Lodz

Henryk Stazewski

Muzeum Sztuki | MS1

Organized as a tribute to one of the most important 20th-century Polish artists, Stazewski’s retrospective should also be perceived as an example of the Polish art world’s penchant for, if not stubbornness in, privileging art that avoids overt references to social or political Issues. Stazewski is considered to be a pivotal figure in the development of abstract art in Poland: for decades he occupied one of the most visible and influential positions in the country’s artistic life. This exhibition summed up his 70-year-long career, attempting to place it in an international context. In Poland, the name Stazewski is synonymous with the adoption of an independent (rather than militant) position in regard to the oppressive ideology of the previous regime. For his manifold Polish admirers, his uncompromising stance serves today as a confirmation of their belief in the infinite depth and superiority of geometric abstraction.

Stazewski’s art spans practically the entire period of development of abstract art in Poland, from the mid ’20s to the late ’80s. The exhibition consisted of his numerous abstractions, which range from early Cubist still-lifes to white paintings with black grids, to geometric reliefs comprising squares or ovals made of copper or painted wood. The artist was involved with several pre–World War II avant-garde groups (Polish and French) such as Praesens, the “a.r.” group, Cercle et Carré and Abstraction-Création. Thus his art serves as a reminder of long forgotten, vital artistic exchange between Polish artists and their colleagues abroad, among them Michel Seuphor, Piet Mondrian, Thea van Doesburg, and Kazimir Malevich. Consequently, the formal elements of Stazewski’s art can be traced to Cubism, Neoplasticism, Russian Constructivism and Suprematism. His early abstractions point to the existence of a long-ignored link between Eastern and Western European art. But as they parallel rather than go beyond already known stylistic formations, their examination might in fact be of little consequence for our present understanding of the development of art.

After World War II, Stazewski consolidated his reputation as a leading voice in Polish abstract art. He was receptive to the international changes in abstract vocabulary, but only occasionally traveled abroad. For his generation, the artist’s hermeticism signals a psychological defense that allowed him to maintain his integrity in a totalitarian state. Ultimately, in comparison with the art produced during the same period in Western Europe and America, Stazewski’s work attests not so much to the originality of his vision as to the persistence of the utopian belief in the transcendent power of abstraction: as a form of absolute universal expression and, to a lesser degree, as the sign of art’s silent triumph over political ideology.

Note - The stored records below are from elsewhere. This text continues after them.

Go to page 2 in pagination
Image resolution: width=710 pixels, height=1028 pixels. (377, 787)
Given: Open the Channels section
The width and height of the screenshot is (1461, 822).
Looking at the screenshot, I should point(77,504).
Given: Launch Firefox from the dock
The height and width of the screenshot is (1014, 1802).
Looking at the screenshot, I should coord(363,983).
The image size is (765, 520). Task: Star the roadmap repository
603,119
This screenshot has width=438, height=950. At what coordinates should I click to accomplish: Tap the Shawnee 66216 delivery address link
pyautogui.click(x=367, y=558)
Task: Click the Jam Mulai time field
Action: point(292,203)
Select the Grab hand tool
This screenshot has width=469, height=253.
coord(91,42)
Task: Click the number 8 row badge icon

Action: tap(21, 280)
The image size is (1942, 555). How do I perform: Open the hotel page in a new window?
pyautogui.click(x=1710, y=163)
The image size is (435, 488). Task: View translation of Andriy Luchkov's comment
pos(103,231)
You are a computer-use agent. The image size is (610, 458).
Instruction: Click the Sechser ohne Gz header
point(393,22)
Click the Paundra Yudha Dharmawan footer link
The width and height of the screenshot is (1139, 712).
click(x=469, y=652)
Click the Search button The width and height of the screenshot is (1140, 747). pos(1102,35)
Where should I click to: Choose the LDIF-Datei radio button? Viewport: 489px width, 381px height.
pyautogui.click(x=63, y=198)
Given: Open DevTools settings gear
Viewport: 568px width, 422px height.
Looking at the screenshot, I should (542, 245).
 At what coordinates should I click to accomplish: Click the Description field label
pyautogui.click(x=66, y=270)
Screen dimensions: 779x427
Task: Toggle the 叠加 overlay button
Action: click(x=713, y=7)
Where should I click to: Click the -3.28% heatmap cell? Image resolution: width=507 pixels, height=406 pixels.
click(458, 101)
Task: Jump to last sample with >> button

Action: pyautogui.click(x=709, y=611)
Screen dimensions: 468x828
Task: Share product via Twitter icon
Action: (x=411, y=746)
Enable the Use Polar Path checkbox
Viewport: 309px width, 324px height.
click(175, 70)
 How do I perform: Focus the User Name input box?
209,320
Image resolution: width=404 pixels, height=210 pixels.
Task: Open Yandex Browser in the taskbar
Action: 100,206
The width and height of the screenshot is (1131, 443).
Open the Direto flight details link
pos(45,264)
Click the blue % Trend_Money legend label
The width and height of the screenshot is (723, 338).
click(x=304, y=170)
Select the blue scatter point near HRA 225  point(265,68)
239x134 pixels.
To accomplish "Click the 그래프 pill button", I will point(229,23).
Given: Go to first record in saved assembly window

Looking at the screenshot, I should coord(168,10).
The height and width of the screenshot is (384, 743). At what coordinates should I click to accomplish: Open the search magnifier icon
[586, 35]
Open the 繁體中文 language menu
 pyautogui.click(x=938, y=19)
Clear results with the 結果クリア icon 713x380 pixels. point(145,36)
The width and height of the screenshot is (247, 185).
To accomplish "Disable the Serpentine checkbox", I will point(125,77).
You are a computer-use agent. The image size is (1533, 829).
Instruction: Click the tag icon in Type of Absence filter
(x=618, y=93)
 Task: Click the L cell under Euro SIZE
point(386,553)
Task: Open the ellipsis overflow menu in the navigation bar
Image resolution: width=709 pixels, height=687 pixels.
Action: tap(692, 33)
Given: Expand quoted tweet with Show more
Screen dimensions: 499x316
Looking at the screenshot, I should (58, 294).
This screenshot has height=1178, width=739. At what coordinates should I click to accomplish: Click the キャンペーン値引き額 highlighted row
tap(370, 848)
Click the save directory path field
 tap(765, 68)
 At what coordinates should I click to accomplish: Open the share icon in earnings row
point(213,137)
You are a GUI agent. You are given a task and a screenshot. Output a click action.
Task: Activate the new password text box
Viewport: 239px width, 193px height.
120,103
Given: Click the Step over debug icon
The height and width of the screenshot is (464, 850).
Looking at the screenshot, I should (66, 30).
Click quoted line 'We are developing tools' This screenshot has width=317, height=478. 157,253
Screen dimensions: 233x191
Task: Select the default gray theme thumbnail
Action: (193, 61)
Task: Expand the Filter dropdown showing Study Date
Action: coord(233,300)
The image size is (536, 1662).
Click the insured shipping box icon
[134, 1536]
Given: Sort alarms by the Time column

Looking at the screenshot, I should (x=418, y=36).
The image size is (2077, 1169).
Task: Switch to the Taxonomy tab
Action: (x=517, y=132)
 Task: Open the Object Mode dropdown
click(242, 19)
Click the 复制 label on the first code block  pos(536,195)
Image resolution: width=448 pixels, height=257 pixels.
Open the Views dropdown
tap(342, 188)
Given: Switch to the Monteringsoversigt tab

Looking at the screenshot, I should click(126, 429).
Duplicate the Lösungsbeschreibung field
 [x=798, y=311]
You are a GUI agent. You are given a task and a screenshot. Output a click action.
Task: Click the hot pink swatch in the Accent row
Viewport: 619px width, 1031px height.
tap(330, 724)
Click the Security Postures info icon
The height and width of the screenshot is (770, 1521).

Unlike the work of many younger Polish artists, Stazewski’s oeuvre remained coherent and untouched by politics. But the price the artist had to pay for his freedom was high; despite his works’ multiple metamorphoses, to a contemporary viewer they seem like formal exercises motivated by the desire “to achieve the highest perception . . . and mathematical precision in formal and perceptual reception.” Stazewski might be understood as a lost romantic Modernist who could not and did not want to relinquish his belief in the internal logic and purity of art, even at the cost of ignoring the broader implications of his position. One might, however, also conclude that he is a symbol of isolationism, which resulted as much from the limitations imposed by Communism as from self-imposed stylistic restrictions.